Una bella emozione vedere le proprie idee esposte in un luogo così d’alto livello. “Sì, io e Giuseppe Argurio manager dell’azienda, siamo stati davvero onorati” spiega Strano. “In un momento in cui il nostro Paese e nel dettaglio la nostra Sicilia spesso non trova la giusta attenzione, ci sentiamo onorati di esser stati coinvolti in questo progetto artistico d’altissimo livello che mette in primo piano le nostre tradizioni e la nostra Patrona”. Del brand Isola Bella sono otto in totale i pezzi esposti, tutti ispirati alla festa di S. Agata. Ciondoli, orecchini, cammei. “E’ un grande vittoria non soltanto per noi, ma per tutta la Sicilia – prosegue Alessio Strano – la nostra azienda in pochi anni sta registrato tantissimi apprezzamenti, la Sicilia con le sue storiche tradizioni affascina tutto il Mondo”.

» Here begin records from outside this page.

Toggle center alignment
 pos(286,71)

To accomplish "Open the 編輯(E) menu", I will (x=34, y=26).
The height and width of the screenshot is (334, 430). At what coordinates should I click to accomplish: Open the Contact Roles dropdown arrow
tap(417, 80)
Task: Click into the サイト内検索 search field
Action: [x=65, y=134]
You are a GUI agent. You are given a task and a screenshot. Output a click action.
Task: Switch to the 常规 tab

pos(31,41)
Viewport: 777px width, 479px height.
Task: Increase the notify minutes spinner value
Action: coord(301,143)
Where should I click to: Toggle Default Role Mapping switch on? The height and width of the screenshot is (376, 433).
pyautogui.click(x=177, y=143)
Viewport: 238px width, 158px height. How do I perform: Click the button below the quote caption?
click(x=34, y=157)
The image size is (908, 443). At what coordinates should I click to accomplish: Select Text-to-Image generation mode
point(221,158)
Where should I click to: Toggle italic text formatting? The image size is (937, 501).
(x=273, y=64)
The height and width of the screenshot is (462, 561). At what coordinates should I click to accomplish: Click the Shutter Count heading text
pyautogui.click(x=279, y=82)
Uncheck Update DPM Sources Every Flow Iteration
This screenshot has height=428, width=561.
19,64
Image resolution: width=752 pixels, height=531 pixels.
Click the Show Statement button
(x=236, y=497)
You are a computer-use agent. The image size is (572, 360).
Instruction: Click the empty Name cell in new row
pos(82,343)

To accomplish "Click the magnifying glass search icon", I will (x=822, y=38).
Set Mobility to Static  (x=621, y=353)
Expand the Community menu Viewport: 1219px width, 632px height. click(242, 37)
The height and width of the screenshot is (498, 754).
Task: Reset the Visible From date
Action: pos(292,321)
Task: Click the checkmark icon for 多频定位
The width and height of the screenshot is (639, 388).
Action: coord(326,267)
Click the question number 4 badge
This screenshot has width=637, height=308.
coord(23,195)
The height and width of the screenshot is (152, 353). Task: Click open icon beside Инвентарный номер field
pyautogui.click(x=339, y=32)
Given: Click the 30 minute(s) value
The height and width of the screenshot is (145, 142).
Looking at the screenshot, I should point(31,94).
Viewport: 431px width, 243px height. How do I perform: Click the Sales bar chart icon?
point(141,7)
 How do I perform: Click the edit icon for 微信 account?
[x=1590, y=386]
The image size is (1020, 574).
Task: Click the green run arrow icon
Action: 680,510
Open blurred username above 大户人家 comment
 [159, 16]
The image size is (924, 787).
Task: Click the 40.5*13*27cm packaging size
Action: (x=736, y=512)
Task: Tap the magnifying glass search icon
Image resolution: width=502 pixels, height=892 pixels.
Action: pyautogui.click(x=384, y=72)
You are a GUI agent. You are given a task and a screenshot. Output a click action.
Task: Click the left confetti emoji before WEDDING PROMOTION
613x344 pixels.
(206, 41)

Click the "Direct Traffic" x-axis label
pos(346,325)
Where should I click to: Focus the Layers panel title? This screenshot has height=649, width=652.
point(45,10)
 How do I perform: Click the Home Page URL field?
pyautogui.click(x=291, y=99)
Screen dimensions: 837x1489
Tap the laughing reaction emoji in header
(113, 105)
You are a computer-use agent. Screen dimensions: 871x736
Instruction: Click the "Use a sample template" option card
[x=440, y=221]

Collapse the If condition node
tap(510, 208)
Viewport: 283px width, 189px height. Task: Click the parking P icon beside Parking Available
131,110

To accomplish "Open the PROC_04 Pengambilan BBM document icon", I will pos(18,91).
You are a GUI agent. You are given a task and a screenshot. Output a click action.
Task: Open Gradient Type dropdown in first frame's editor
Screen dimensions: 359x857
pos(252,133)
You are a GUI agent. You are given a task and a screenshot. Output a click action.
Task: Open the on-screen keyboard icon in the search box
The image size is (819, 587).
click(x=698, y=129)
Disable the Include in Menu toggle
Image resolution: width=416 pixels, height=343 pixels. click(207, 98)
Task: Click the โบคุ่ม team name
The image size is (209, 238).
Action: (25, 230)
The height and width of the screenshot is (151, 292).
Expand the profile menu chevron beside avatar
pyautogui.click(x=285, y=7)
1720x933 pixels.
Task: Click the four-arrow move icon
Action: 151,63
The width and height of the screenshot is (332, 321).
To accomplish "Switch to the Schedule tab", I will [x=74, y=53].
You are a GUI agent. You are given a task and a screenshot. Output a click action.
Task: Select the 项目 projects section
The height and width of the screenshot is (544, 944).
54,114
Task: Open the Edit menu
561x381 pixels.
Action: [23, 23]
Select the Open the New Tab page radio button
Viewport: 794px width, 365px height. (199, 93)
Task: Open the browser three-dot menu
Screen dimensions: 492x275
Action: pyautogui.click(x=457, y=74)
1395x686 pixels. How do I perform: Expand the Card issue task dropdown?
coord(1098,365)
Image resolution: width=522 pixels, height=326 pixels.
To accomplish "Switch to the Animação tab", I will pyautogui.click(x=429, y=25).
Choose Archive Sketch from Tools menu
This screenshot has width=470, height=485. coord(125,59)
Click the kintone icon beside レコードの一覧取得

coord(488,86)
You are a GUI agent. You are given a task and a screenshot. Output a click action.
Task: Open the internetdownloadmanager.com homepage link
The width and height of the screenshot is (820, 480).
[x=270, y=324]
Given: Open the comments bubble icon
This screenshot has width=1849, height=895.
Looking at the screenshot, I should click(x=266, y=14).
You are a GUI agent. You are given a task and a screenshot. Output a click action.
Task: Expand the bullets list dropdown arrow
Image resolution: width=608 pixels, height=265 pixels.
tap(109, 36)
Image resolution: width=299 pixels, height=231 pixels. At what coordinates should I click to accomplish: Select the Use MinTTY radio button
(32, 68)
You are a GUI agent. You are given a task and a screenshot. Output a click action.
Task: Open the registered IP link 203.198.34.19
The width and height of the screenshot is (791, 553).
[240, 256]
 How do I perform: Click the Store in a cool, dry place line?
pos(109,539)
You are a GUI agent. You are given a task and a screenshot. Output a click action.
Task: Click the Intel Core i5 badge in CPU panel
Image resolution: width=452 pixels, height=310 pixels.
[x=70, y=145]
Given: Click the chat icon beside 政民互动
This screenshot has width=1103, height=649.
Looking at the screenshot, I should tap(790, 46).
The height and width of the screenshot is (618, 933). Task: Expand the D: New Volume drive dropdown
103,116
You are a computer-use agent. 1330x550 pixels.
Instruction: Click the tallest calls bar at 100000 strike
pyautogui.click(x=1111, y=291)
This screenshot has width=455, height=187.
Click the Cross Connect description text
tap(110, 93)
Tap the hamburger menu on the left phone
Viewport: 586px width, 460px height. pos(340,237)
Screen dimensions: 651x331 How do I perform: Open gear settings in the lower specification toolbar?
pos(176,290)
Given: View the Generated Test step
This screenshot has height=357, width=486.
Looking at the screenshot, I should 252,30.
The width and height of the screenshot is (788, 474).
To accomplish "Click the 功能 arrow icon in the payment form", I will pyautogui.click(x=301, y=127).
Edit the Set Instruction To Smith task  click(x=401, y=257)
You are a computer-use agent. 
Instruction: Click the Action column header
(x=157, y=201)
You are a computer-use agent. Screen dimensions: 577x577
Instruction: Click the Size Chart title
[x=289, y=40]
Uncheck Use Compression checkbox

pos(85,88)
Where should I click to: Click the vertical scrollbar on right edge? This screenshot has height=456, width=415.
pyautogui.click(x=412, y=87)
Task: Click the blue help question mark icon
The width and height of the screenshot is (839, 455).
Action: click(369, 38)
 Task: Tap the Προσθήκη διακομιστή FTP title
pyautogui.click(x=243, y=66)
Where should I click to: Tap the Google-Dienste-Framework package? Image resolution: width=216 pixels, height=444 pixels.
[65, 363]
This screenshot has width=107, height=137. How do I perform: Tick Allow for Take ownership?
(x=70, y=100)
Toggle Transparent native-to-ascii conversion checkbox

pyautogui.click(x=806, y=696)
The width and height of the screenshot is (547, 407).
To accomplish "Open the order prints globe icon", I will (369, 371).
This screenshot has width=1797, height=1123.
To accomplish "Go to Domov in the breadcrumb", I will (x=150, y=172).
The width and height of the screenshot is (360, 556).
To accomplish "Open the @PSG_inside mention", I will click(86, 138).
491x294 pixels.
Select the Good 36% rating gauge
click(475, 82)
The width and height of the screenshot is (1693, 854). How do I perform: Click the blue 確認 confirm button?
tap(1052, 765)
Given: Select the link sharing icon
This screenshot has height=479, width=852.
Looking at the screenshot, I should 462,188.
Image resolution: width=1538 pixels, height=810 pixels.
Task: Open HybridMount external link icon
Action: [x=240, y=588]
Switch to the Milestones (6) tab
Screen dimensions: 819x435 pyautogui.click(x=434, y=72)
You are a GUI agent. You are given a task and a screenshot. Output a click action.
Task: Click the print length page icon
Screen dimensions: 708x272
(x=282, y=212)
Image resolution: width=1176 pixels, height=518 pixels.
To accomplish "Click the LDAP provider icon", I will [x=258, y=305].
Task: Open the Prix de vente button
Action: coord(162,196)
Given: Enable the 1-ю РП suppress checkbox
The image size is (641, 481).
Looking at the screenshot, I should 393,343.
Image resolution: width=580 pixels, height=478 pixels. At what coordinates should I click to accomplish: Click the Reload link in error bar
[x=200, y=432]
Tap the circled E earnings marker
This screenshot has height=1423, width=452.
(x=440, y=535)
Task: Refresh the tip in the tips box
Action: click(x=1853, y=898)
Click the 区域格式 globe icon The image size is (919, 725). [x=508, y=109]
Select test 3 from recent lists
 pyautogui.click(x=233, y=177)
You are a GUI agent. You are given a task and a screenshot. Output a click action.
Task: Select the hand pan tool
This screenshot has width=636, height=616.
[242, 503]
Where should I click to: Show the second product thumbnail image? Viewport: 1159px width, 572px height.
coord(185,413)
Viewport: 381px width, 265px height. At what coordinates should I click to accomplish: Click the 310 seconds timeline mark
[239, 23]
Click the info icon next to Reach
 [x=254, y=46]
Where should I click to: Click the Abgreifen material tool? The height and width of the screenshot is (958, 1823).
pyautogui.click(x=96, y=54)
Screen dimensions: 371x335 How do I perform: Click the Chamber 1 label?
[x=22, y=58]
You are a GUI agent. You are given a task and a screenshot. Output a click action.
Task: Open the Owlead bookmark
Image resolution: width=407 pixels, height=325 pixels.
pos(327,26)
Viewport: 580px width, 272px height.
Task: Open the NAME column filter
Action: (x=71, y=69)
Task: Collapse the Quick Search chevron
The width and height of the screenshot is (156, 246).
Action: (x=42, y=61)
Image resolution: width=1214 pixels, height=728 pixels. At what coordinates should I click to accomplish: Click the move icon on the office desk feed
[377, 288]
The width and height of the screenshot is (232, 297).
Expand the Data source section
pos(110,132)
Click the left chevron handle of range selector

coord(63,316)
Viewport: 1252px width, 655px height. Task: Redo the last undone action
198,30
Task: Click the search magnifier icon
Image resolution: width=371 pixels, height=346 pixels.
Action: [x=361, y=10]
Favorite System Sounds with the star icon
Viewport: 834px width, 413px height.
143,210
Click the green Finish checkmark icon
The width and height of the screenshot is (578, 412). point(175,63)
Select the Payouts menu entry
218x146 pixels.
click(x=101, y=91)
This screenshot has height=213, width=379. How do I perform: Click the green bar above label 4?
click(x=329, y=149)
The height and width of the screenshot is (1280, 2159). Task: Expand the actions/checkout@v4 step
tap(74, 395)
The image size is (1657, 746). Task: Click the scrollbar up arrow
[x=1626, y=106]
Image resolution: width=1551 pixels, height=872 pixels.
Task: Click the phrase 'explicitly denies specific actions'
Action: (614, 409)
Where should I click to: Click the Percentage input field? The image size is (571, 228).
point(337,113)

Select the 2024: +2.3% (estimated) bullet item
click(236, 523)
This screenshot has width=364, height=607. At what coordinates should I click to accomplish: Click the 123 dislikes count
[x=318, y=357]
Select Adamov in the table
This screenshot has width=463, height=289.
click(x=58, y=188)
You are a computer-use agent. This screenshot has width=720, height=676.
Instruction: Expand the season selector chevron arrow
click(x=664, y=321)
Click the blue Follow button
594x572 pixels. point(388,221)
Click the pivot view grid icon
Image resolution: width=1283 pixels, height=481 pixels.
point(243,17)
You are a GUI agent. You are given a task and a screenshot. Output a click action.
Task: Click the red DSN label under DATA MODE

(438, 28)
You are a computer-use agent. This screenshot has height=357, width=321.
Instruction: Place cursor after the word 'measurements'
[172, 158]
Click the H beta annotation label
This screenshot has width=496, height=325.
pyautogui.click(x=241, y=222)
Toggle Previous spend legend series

Che riscontro c’è a Londra? “Bello, bellissimo – spiega – alcuni membri del personale del museo hanno origini italiane e ci hanno confessato di aver provato la pelle d’oca alla vista della Santuzza in esposizione”. Bello anche il riscontro dei turisti extra continentali. “Ci hanno riferito che molti turisti hanno acquistato come souvenir di viaggio proprio i nostri prodotti”. Chi sono i migliori acquirenti? “Russi e Giapponesi” risponde Alessio sorridendo. La mostra “Sicily culture and conquest” ha già raccolto migliaia di appassionati e curiosi, si pensi infatti che sono circa 6.7 milioni i turisti che ogni anno visitano il museo londinese, il più affollato d’Inghilterra e tra i più visitati al mondo. “E’ un piacere annunciare la mostra sulla ricca storia culturale della Sicilia – aveva commentato qualche settimana fa il vicedirettore del British Museum Joanna Mackle – Siamo anche felici di lavorare con i colleghi siciliani per portare alla luce l’affascinante storia di questa isola”. “La mostra ci sta permettendo di studiare da vicino venature interessanti della tradizione siciliana – conclude Alessio Strano – questo ha permesso di stimolare la nostra fantasia, a breve lavoreremo ad un nuovo progetto, volto a riportare sui nostri gioielli la bellezza dell’arte normanna”.